▶ _DATA EXTRACT_
☆ ☆ ☆ ☆ ☆

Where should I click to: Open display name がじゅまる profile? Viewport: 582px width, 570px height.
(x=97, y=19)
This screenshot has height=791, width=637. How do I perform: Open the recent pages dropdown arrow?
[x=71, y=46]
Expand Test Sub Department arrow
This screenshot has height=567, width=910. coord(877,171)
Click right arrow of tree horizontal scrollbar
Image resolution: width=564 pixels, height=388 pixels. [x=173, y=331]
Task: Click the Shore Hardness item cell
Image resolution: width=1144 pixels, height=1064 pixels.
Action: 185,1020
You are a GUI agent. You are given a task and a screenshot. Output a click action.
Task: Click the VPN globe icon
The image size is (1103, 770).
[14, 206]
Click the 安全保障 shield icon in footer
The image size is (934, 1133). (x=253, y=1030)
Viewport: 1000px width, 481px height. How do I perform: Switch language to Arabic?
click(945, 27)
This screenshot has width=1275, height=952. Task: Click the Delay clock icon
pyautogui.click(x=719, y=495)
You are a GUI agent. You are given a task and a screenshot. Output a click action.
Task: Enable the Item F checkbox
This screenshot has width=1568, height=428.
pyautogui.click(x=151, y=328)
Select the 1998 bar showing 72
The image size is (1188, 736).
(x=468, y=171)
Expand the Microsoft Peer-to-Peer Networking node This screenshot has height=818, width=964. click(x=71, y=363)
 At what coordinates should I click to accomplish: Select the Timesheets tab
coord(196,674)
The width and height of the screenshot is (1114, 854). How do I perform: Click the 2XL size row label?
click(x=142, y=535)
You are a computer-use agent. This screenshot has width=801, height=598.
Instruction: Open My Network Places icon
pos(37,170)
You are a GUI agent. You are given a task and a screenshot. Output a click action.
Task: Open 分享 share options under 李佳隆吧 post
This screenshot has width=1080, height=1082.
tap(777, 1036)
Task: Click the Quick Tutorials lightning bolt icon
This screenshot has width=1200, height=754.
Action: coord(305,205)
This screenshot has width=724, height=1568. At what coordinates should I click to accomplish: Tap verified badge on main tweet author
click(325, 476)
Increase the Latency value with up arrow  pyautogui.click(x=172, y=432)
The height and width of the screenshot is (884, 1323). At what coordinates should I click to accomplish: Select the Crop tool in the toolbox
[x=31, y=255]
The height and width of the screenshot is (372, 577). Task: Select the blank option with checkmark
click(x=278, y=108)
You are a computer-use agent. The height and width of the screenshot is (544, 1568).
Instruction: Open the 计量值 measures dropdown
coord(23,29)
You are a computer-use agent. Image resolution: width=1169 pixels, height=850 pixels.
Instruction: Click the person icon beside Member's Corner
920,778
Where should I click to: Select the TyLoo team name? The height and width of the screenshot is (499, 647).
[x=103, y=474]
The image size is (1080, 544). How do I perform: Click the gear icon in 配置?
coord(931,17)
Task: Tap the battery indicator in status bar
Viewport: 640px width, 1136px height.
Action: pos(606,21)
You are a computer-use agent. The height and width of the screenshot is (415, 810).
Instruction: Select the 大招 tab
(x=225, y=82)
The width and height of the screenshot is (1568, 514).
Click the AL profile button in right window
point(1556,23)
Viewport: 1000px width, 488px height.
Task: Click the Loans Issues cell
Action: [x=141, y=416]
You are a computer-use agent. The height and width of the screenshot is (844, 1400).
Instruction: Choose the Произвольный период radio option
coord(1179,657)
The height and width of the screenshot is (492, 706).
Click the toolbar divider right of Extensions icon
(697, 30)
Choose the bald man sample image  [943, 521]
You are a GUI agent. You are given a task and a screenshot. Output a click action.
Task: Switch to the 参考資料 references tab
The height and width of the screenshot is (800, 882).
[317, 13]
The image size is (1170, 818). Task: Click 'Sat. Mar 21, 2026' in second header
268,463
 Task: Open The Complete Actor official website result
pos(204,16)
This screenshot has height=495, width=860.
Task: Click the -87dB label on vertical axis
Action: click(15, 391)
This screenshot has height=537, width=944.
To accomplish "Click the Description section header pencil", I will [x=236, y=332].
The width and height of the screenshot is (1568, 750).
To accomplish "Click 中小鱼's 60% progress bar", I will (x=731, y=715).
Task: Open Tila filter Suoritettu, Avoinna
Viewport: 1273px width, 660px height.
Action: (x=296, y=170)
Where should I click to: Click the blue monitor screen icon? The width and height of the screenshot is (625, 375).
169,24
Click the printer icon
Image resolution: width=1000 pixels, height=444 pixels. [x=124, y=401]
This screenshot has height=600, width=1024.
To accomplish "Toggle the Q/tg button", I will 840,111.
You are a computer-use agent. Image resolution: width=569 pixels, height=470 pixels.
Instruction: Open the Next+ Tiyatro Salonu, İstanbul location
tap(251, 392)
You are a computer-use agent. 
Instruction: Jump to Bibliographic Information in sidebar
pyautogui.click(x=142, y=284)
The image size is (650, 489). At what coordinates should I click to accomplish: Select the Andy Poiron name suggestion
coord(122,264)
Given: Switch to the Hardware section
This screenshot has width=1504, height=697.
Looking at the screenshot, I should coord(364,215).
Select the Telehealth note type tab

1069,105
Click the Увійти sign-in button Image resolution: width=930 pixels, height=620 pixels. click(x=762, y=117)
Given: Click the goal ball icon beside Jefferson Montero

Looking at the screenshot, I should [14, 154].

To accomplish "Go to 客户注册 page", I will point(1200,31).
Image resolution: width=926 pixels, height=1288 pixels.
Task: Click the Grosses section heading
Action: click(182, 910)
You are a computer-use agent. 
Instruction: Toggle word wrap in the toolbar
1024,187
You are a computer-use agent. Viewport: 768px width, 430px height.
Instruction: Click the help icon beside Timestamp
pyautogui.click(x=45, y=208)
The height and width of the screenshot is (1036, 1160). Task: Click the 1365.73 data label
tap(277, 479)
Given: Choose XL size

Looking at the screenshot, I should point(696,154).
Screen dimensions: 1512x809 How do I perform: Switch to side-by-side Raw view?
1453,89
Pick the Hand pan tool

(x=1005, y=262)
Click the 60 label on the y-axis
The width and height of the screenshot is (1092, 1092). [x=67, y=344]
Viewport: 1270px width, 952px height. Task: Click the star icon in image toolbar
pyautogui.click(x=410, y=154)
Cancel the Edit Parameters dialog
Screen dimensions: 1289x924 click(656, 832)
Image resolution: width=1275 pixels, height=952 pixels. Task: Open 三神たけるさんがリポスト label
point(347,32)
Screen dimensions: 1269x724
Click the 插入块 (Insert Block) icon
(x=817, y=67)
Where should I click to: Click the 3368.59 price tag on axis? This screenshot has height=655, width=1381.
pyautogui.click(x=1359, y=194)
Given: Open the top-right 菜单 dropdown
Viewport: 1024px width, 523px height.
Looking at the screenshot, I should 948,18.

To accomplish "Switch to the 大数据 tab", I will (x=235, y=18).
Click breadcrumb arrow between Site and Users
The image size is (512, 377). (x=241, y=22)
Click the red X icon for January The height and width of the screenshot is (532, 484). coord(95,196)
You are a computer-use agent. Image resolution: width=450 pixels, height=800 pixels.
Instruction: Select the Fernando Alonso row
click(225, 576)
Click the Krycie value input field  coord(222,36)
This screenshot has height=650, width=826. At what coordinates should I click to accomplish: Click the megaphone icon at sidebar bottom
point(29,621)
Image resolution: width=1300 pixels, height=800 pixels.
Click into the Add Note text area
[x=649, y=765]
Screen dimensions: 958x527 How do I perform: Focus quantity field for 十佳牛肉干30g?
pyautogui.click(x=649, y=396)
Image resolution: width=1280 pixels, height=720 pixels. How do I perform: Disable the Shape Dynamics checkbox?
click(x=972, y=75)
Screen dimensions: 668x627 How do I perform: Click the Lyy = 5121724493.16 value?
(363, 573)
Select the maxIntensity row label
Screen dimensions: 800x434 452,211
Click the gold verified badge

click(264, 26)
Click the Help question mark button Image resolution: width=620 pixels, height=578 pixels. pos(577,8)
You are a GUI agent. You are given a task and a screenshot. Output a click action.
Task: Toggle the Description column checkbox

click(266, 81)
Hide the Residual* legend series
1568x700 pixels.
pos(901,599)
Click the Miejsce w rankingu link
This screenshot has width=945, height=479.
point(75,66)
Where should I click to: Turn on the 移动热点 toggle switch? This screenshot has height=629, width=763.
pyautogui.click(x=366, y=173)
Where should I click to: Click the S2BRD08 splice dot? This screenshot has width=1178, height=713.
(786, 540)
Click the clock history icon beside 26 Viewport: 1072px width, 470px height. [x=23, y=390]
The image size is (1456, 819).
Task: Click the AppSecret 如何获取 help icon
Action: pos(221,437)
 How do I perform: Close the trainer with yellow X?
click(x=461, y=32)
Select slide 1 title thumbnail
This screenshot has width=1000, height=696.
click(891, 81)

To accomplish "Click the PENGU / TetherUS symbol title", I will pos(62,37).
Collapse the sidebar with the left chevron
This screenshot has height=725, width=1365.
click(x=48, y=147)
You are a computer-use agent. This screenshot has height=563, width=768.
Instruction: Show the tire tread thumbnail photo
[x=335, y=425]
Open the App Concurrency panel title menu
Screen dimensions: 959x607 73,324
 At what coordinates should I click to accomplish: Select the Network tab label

☆ ☆ ☆ ☆ ☆

▶ _WORK INSTRUCTION_
Which of the lines above include the word "computer"? Copy each of them.

▶ _SOLUTION FOR THIS EXERCISE_
You are a computer-use agent. This screenshot has width=801, height=598.
You are a computer-use agent. The height and width of the screenshot is (544, 1568).
You are a computer-use agent. Image resolution: width=1169 pixels, height=850 pixels.
You are a computer-use agent. The height and width of the screenshot is (415, 810).
You are a computer-use agent. The height and width of the screenshot is (844, 1400).
You are a computer-use agent. Image resolution: width=569 pixels, height=470 pixels.
You are a computer-use agent. 
You are a computer-use agent. 
You are a computer-use agent. Viewport: 768px width, 430px height.
You are a computer-use agent. Image resolution: width=450 pixels, height=800 pixels.
You are a computer-use agent. This screenshot has height=563, width=768.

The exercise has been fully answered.